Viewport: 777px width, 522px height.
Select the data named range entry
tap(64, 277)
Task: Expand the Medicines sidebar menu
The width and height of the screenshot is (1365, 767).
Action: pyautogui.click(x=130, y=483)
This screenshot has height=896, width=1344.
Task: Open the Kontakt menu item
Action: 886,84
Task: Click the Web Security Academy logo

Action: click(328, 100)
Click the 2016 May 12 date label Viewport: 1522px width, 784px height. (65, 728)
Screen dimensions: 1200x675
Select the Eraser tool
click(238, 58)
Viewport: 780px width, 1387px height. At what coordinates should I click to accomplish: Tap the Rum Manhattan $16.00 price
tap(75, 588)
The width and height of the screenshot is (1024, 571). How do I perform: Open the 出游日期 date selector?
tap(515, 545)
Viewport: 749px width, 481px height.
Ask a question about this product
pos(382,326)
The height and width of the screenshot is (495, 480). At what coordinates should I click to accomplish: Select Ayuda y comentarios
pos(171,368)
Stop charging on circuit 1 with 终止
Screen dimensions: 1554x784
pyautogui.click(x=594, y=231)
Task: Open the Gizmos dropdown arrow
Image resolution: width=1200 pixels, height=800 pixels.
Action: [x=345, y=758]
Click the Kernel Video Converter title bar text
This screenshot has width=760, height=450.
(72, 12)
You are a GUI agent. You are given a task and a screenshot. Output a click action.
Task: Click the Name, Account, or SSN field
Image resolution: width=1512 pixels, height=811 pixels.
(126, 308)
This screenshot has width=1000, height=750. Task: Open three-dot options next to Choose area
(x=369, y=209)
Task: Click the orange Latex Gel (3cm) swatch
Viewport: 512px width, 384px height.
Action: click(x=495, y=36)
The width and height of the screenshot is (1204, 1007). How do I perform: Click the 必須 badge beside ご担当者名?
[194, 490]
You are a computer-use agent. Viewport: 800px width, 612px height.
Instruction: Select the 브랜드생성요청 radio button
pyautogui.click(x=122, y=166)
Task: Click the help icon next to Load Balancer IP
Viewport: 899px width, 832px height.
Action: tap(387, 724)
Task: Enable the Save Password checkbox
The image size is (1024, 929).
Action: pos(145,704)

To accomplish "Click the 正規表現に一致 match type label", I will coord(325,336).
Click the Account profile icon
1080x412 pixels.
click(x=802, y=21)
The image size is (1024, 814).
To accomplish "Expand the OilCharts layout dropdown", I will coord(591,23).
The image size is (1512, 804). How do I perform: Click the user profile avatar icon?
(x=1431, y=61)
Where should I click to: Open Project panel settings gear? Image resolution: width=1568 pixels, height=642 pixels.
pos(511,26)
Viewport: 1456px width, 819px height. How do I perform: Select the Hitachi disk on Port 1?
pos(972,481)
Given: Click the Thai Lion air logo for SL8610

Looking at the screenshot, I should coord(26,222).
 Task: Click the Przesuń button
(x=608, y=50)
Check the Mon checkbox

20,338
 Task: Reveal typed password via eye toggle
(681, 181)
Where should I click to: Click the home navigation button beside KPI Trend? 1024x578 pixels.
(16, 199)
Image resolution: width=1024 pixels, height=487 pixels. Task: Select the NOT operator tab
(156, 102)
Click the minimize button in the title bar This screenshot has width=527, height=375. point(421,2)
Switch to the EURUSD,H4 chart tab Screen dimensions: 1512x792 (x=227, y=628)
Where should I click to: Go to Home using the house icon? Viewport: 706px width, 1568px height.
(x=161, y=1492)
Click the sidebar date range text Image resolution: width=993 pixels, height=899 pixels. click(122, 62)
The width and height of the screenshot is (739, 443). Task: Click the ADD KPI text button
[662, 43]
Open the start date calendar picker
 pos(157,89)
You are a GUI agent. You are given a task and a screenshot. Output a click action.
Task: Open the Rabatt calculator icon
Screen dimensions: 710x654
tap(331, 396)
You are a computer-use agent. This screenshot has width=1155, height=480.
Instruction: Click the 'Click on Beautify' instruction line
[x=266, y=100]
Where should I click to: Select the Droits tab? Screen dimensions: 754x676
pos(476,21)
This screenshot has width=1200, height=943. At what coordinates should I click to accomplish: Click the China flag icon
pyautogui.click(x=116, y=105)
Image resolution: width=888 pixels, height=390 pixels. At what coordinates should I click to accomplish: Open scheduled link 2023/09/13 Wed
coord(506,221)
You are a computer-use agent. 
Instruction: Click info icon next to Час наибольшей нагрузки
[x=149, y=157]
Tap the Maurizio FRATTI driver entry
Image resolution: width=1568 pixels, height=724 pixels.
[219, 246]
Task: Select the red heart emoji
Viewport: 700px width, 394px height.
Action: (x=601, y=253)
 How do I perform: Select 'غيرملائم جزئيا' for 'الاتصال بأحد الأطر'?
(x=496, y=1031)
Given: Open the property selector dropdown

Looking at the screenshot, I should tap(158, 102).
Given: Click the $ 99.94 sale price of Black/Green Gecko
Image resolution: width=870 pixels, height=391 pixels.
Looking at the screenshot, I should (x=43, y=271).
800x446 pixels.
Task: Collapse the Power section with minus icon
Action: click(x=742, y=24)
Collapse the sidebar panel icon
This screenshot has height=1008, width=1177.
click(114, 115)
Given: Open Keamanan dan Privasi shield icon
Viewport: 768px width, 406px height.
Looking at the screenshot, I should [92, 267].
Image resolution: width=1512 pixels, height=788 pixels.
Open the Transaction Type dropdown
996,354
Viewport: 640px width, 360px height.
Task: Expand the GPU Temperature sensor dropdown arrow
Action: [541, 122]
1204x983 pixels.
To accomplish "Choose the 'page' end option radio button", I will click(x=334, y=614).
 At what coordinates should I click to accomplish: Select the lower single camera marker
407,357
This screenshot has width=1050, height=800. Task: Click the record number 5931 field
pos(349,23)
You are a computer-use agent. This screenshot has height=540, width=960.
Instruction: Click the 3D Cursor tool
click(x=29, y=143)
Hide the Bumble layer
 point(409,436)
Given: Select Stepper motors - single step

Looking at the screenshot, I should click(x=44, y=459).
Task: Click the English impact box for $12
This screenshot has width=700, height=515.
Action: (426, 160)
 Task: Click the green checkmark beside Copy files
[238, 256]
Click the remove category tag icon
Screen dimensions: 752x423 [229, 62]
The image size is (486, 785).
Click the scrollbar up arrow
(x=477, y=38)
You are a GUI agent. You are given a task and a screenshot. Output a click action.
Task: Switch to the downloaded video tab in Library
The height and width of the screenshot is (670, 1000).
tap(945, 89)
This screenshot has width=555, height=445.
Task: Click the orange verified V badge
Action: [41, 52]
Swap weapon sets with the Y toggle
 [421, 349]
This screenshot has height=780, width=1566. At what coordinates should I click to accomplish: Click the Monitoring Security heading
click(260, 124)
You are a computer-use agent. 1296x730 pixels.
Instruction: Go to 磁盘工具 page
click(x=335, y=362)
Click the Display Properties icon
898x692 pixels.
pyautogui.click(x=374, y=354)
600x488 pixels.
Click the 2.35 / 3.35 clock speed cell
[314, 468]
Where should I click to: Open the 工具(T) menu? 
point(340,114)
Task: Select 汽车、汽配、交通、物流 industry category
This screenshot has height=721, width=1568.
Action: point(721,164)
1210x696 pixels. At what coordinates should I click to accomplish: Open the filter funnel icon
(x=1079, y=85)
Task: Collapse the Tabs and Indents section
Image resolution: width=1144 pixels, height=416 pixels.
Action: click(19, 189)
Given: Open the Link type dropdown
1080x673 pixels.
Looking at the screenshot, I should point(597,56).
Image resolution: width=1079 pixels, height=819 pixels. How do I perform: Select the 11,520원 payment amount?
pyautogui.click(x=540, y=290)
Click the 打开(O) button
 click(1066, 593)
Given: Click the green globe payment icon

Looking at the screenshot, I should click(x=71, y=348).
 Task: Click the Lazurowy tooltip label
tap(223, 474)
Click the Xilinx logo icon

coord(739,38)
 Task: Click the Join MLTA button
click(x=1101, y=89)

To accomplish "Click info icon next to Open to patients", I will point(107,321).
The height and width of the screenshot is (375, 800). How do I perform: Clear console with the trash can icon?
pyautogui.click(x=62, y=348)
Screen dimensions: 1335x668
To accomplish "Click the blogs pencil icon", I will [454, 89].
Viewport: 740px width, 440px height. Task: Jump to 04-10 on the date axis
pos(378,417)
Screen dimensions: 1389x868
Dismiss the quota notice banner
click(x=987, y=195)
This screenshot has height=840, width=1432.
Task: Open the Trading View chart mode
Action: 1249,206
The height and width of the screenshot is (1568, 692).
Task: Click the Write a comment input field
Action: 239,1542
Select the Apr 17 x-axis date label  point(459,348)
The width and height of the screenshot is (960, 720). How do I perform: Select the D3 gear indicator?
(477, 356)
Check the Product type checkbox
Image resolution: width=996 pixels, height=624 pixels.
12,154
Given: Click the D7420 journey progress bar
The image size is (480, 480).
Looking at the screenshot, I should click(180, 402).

::::::

▶ **ACTIVITY**: All lines from the one containing "Dismiss the quota notice banner" through the end of the data, and no others, are to be given again word for word.

▶ **ANSWER TO THE EXERCISE**:
Dismiss the quota notice banner
click(x=987, y=195)
This screenshot has height=840, width=1432.
Task: Open the Trading View chart mode
Action: 1249,206
The height and width of the screenshot is (1568, 692).
Task: Click the Write a comment input field
Action: 239,1542
Select the Apr 17 x-axis date label  point(459,348)
The width and height of the screenshot is (960, 720). How do I perform: Select the D3 gear indicator?
(477, 356)
Check the Product type checkbox
Image resolution: width=996 pixels, height=624 pixels.
12,154
Given: Click the D7420 journey progress bar
The image size is (480, 480).
Looking at the screenshot, I should click(180, 402).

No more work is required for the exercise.